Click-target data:
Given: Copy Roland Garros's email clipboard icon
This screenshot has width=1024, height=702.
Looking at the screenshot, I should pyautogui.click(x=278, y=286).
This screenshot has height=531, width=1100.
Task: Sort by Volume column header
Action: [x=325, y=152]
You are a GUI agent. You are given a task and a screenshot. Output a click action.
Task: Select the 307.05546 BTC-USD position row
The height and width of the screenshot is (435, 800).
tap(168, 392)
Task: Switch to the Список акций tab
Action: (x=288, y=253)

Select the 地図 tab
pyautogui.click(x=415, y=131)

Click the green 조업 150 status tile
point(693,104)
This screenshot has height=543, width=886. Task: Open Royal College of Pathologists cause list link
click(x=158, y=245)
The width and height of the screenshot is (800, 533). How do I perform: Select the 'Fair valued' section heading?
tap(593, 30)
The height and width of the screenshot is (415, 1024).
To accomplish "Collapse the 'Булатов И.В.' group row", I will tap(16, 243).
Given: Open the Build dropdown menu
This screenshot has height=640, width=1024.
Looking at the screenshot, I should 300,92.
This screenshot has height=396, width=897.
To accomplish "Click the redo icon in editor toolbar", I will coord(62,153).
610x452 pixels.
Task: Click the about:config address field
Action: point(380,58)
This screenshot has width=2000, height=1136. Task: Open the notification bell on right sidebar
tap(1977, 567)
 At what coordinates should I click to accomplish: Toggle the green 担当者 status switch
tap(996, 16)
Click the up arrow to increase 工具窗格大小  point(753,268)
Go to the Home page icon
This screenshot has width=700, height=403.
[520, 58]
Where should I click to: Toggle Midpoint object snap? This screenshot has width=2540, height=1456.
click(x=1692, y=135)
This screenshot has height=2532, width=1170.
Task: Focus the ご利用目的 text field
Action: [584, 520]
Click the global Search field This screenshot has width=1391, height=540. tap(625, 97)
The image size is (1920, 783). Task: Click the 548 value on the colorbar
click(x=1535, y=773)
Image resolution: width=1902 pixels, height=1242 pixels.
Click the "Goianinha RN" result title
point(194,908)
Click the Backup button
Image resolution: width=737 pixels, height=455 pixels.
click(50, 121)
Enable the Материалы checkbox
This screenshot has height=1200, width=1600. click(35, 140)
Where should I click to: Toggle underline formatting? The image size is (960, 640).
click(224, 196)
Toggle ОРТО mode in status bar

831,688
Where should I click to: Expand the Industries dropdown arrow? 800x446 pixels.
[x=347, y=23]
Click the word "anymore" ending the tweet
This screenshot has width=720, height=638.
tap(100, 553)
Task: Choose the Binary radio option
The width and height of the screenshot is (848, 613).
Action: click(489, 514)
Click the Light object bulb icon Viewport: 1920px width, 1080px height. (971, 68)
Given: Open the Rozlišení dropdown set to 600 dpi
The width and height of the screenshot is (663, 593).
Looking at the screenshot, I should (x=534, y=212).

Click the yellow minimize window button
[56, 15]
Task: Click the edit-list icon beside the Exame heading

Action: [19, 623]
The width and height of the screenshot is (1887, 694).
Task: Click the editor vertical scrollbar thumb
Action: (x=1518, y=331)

> _Prompt_
Repeat all of the lines above word for word.

> _Task solution_
Given: Copy Roland Garros's email clipboard icon
This screenshot has width=1024, height=702.
Looking at the screenshot, I should pyautogui.click(x=278, y=286).
This screenshot has height=531, width=1100.
Task: Sort by Volume column header
Action: [x=325, y=152]
You are a GUI agent. You are given a task and a screenshot. Output a click action.
Task: Select the 307.05546 BTC-USD position row
The height and width of the screenshot is (435, 800).
tap(168, 392)
Task: Switch to the Список акций tab
Action: (x=288, y=253)

Select the 地図 tab
pyautogui.click(x=415, y=131)

Click the green 조업 150 status tile
point(693,104)
This screenshot has height=543, width=886. Task: Open Royal College of Pathologists cause list link
click(x=158, y=245)
The width and height of the screenshot is (800, 533). How do I perform: Select the 'Fair valued' section heading?
tap(593, 30)
The height and width of the screenshot is (415, 1024).
To accomplish "Collapse the 'Булатов И.В.' group row", I will tap(16, 243).
Given: Open the Build dropdown menu
This screenshot has height=640, width=1024.
Looking at the screenshot, I should 300,92.
This screenshot has height=396, width=897.
To accomplish "Click the redo icon in editor toolbar", I will coord(62,153).
610x452 pixels.
Task: Click the about:config address field
Action: point(380,58)
This screenshot has width=2000, height=1136. Task: Open the notification bell on right sidebar
tap(1977, 567)
 At what coordinates should I click to accomplish: Toggle the green 担当者 status switch
tap(996, 16)
Click the up arrow to increase 工具窗格大小  point(753,268)
Go to the Home page icon
This screenshot has width=700, height=403.
[520, 58]
Where should I click to: Toggle Midpoint object snap? This screenshot has width=2540, height=1456.
click(x=1692, y=135)
This screenshot has height=2532, width=1170.
Task: Focus the ご利用目的 text field
Action: [584, 520]
Click the global Search field This screenshot has width=1391, height=540. tap(625, 97)
The image size is (1920, 783). Task: Click the 548 value on the colorbar
click(x=1535, y=773)
Image resolution: width=1902 pixels, height=1242 pixels.
Click the "Goianinha RN" result title
point(194,908)
Click the Backup button
Image resolution: width=737 pixels, height=455 pixels.
click(50, 121)
Enable the Материалы checkbox
This screenshot has height=1200, width=1600. click(35, 140)
Where should I click to: Toggle underline formatting? The image size is (960, 640).
click(224, 196)
Toggle ОРТО mode in status bar

831,688
Where should I click to: Expand the Industries dropdown arrow? 800x446 pixels.
[x=347, y=23]
Click the word "anymore" ending the tweet
This screenshot has width=720, height=638.
tap(100, 553)
Task: Choose the Binary radio option
The width and height of the screenshot is (848, 613).
Action: click(489, 514)
Click the Light object bulb icon Viewport: 1920px width, 1080px height. (971, 68)
Given: Open the Rozlišení dropdown set to 600 dpi
The width and height of the screenshot is (663, 593).
Looking at the screenshot, I should (x=534, y=212).

Click the yellow minimize window button
[56, 15]
Task: Click the edit-list icon beside the Exame heading

Action: [19, 623]
The width and height of the screenshot is (1887, 694).
Task: Click the editor vertical scrollbar thumb
Action: (x=1518, y=331)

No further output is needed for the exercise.